These students are ardently writing about Animal Farm, a political satire written as a cautionary tale against the evils of totalitarianism. For a writing teacher, this is a beautiful sight: sixteen energetic students writing and typing with confidence, using transitions, making connections between the text and the outside world, and working heartily right up to the bell. They have opinions and they aren’t afraid to share them.
They came to class with their books all marked up and tabbed. They brought in stacks of paper and laptops. They had outlines and graphic organizers ready to attack the topic. When we started the essay, they jumped right to it with a few questions, but plenty of confidence. You could hear pencils and pens scratching and keyboards clicking. It was a joyous sound.
To prepare for this day, we read the novel, held a Socratic-style debate about the nature of leaders, tracked the characters and their role in the allegory, and closely read for propaganda and irony. They marked their books as they found catchy slogans, repetitive messages and spin.
Once we finished the book, I gave the students their topic for the in-class writing assignment. They had a week to organize their thoughts into a graphic organizer, gather evidence and ponder more on the topic.
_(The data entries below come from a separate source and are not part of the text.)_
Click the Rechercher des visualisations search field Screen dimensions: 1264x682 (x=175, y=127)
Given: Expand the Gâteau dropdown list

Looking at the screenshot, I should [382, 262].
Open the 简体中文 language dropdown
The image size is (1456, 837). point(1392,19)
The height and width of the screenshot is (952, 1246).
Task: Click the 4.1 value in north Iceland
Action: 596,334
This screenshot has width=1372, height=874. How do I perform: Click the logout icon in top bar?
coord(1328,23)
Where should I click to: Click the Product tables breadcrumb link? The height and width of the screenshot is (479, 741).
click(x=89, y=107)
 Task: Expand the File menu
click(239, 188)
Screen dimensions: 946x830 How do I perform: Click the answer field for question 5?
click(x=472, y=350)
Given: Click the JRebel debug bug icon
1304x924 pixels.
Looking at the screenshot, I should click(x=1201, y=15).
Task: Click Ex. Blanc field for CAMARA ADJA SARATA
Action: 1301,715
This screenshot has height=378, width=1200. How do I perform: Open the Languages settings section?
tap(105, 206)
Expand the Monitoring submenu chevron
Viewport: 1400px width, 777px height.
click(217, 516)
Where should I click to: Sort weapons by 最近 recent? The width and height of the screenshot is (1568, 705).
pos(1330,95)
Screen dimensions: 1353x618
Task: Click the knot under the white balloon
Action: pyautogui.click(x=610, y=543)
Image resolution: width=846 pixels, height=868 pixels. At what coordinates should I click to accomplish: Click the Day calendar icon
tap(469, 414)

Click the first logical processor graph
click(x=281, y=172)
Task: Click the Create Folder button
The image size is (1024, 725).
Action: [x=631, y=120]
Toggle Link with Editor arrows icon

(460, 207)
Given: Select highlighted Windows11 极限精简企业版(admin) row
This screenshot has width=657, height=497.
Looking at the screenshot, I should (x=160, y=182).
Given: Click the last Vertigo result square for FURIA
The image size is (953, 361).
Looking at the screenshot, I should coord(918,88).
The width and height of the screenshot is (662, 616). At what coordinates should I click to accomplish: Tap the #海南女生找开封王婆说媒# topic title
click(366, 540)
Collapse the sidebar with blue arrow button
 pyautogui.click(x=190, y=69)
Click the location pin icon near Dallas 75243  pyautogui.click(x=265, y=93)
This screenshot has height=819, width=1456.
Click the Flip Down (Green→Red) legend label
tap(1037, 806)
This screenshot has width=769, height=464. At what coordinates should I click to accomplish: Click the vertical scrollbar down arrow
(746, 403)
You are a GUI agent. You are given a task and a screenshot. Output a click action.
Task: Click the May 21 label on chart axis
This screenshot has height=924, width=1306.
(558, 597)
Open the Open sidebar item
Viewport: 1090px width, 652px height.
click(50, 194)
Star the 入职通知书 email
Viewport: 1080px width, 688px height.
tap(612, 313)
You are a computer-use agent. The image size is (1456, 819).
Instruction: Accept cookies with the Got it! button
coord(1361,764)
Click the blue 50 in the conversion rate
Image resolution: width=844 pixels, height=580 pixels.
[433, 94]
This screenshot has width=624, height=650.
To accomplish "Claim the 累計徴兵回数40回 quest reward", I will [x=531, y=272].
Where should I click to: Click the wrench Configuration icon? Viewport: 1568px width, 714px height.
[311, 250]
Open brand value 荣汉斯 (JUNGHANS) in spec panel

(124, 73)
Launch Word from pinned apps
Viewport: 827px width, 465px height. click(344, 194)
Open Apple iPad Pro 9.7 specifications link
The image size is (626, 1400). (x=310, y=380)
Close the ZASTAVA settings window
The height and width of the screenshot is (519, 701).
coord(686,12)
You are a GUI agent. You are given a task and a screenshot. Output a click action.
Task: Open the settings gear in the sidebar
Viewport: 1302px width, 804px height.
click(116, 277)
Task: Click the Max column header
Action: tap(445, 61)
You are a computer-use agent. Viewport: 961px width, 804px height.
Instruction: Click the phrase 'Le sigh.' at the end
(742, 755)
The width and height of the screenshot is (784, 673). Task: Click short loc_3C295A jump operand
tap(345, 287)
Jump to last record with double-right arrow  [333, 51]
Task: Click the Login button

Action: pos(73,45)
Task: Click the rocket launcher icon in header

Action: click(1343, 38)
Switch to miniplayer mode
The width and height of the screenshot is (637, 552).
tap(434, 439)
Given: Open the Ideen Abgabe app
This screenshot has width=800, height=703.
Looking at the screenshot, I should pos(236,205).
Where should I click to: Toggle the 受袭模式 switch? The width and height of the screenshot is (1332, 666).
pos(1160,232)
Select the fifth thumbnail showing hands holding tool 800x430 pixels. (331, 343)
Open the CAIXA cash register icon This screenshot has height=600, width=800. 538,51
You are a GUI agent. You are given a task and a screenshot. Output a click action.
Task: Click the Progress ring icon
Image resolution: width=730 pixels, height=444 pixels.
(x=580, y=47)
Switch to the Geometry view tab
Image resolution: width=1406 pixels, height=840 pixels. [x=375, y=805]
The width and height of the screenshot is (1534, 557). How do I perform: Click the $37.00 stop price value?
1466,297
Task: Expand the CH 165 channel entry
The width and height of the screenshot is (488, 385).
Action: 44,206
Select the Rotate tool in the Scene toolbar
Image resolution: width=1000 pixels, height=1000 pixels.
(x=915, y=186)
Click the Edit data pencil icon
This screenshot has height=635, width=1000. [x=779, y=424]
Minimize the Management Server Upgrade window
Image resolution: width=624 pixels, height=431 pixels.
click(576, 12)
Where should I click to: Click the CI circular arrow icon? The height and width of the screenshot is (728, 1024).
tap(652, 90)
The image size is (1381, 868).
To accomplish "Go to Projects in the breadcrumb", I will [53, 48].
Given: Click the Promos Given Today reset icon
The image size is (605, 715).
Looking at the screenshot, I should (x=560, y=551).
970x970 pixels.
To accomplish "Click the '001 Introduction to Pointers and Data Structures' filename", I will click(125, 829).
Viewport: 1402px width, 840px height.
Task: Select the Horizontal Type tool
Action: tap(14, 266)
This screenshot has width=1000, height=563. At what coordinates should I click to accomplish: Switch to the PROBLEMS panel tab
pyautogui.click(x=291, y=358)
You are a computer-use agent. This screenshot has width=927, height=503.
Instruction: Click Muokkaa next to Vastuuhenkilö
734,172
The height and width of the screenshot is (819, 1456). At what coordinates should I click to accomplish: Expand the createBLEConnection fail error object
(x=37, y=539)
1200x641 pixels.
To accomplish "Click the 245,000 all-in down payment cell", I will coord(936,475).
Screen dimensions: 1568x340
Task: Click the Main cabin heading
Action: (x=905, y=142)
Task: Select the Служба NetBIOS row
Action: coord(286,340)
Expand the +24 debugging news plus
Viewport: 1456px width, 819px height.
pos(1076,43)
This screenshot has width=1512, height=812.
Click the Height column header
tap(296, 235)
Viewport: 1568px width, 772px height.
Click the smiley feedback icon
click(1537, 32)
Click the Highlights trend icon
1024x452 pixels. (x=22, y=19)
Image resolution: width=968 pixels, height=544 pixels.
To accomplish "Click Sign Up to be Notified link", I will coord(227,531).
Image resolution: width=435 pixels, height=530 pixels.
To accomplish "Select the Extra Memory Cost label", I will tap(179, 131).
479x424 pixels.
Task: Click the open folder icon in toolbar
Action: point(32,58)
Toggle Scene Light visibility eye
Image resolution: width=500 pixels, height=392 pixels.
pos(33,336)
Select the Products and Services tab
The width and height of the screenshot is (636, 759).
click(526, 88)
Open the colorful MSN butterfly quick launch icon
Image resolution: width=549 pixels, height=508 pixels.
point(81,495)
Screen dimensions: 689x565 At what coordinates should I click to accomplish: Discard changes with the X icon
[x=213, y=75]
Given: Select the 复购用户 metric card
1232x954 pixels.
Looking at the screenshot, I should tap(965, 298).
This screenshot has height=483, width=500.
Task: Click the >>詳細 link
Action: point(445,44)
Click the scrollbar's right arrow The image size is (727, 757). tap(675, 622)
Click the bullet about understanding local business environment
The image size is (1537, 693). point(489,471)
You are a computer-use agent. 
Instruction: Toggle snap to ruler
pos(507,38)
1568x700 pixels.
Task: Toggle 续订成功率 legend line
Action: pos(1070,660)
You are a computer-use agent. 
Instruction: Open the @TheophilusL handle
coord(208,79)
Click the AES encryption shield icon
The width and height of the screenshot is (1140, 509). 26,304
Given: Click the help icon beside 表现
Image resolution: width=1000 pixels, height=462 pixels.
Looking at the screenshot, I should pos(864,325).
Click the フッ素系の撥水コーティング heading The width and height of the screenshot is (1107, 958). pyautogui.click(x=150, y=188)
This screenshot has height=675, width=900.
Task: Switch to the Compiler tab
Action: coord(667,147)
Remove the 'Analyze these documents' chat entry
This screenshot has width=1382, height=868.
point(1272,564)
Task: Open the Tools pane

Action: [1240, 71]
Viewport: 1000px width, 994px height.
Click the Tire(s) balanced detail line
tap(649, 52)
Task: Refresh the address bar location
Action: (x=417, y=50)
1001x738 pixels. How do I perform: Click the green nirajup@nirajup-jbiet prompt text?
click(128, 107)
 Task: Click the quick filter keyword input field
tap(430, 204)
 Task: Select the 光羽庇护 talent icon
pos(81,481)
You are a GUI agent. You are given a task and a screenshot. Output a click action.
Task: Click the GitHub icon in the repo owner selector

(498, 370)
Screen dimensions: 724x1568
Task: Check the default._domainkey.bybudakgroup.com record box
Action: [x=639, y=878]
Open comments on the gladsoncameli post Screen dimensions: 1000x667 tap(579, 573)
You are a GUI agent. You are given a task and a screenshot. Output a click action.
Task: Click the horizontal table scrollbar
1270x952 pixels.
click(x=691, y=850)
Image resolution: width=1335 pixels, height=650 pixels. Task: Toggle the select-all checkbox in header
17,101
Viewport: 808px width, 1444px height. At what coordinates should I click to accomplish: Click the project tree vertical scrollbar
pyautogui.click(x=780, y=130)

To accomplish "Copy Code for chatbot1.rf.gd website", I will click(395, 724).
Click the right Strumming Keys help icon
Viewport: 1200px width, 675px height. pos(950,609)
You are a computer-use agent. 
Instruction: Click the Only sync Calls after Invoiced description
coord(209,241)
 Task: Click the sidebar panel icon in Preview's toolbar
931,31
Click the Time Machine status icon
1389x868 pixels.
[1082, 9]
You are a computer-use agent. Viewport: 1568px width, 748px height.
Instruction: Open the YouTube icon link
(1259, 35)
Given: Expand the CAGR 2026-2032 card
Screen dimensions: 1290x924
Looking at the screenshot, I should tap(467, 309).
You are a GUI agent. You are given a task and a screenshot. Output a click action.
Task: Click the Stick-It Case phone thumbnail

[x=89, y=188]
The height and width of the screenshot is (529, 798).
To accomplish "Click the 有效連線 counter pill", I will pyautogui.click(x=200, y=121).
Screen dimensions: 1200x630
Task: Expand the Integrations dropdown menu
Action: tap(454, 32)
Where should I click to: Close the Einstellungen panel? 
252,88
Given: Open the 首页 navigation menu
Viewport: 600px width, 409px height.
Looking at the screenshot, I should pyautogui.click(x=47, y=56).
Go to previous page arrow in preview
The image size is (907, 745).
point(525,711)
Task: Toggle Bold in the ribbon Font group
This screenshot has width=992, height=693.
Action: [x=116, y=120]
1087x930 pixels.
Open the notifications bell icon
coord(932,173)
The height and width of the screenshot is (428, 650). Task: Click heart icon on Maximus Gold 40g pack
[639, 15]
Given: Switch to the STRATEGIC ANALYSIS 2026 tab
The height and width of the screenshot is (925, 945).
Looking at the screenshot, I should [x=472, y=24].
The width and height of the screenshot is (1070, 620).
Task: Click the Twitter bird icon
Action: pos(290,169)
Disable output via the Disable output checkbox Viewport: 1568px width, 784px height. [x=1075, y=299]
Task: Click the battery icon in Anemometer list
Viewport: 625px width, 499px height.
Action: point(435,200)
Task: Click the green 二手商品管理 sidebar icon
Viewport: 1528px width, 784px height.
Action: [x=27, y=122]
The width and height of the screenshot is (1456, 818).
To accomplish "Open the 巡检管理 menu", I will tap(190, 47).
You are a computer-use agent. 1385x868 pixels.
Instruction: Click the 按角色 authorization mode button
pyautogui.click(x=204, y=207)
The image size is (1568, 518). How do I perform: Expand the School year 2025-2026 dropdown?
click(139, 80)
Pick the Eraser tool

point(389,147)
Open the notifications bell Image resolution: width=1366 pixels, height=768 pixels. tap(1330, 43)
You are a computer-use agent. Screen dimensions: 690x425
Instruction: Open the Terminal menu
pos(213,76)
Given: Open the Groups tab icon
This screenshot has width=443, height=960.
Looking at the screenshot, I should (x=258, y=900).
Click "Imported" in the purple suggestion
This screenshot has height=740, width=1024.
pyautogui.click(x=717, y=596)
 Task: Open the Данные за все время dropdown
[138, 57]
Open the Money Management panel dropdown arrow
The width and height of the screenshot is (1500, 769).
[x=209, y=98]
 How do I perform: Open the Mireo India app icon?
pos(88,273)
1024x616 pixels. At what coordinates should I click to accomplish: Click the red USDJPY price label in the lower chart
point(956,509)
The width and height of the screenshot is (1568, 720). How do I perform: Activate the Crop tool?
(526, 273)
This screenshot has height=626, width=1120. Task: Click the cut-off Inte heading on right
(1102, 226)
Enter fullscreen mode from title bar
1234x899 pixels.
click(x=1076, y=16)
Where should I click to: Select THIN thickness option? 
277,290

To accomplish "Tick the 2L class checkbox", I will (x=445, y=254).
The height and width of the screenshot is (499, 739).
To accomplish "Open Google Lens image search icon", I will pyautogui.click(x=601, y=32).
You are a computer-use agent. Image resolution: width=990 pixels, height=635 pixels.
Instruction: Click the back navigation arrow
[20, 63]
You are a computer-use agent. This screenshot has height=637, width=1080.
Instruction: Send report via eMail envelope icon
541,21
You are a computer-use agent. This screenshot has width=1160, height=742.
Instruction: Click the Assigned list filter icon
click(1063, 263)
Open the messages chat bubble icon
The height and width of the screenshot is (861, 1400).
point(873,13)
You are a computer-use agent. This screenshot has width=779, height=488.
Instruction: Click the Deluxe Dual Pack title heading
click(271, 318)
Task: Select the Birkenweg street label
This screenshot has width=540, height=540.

Because they had been marking their books all along, they were armed with all kinds of evidence to support their opinions. They were ready and I could tell.
When they finished, they turned in some weighty essays, nice and thick, double spaced. No one seemed to be at a loss for written words, another bonus!
What a wonderful writing teacher kind of day!
Now I have 16 hefty essays to grade! I’ll need to inspect these to see if they are as good as they look… to see if the proof is in the pudding. Better get right to bed. I’ll need some rest to tackle these.